- The Acer Veriton GN100 uses NVIDIA’s GB10 chip for extreme AI acceleration
- Acer’s mini workstation delivers one petaflop of performance in a 1.2-kilogram chassis
- Two GN100 units can be linked together to handle huge model sizes
Acer has introduced the Veriton GN100 AI mini workstation, a small desktop unit that claims to deliver up to 1 petaflop of FP4 AI performance.
It uses the Nvidia GB10 Grace Blackwell Superchip, bringing a level of processing power normally reserved for servers to users of business laptops and workstations in compact office setups.
The company has opened early access registration to UK organizations and is pitching the system as a way to handle local AI workloads without relying heavily on cloud computing.
Desktop AI with enterprise ambitions
The Veriton GN100 appears to be targeted at professionals and researchers seeking powerful edge-based computing.
The device measures 150 x 150 x 50.5 mm and weighs around 1.2 kg, and includes up to 128 GB of LPDDR5x unified memory for shared CPU-GPU access and 4 TB of self-encrypting NVMe storage.
Acer says two devices can be connected using NVIDIA ConnectX-7 networking to control large-scale models with up to 405 billion parameters.
The system runs NVIDIA DGX OS alongside the company’s AI software stack and supports development tools such as PyTorch, Jupyter and Ollama.
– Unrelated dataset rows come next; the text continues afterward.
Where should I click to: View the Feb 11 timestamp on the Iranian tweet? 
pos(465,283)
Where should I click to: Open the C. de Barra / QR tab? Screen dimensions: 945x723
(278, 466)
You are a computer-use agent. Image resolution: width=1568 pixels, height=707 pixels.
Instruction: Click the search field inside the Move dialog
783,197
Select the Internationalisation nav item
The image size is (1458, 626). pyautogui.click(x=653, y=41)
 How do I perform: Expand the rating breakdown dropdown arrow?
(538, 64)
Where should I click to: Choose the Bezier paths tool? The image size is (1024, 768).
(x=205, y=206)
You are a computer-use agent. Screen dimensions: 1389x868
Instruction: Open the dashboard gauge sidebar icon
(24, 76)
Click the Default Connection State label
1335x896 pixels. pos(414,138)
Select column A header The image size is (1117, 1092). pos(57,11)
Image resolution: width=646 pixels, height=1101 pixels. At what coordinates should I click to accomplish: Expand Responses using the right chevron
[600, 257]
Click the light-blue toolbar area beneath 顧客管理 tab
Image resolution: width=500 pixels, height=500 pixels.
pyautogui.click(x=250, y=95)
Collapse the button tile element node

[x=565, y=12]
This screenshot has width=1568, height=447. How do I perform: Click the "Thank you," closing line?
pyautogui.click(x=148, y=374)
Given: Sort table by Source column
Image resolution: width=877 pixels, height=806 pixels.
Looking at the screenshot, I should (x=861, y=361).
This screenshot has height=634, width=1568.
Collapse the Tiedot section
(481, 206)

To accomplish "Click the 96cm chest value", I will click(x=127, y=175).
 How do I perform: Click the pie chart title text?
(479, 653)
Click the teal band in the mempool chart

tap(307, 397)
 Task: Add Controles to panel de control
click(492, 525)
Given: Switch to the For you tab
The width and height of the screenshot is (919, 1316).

This setup provides users with an environment for prototyping and fine-tuning models right on the desktop, removing the need for constant cloud access and helping to reduce operational latency.
The Veriton GN100 integrates four USB 3.2 Type-C ports, HDMI 2.1b output and an Ethernet interface for wired connection, along with Wi-Fi 7 and Bluetooth 5.1 support.
Acer’s announcements emphasize privacy, cost control and latency reduction, three areas where cloud-based AI services often fall short.
By enabling inference and data management locally, the Veriton GN100 aims to keep sensitive data under internal control, relevant to UK organizations bound by GDPR compliance.
The company also claims predictable costs compared to fluctuating pay-per-use cloud prices, although long-term cost comparisons remain untested.
This device is aimed at enterprise environments that require high-speed on-device AI processing in a desktop form factor and includes a Kensington lock for added security.
This mobile workstation is listed from €3,999 in EMEA, with pricing and availability varying by region.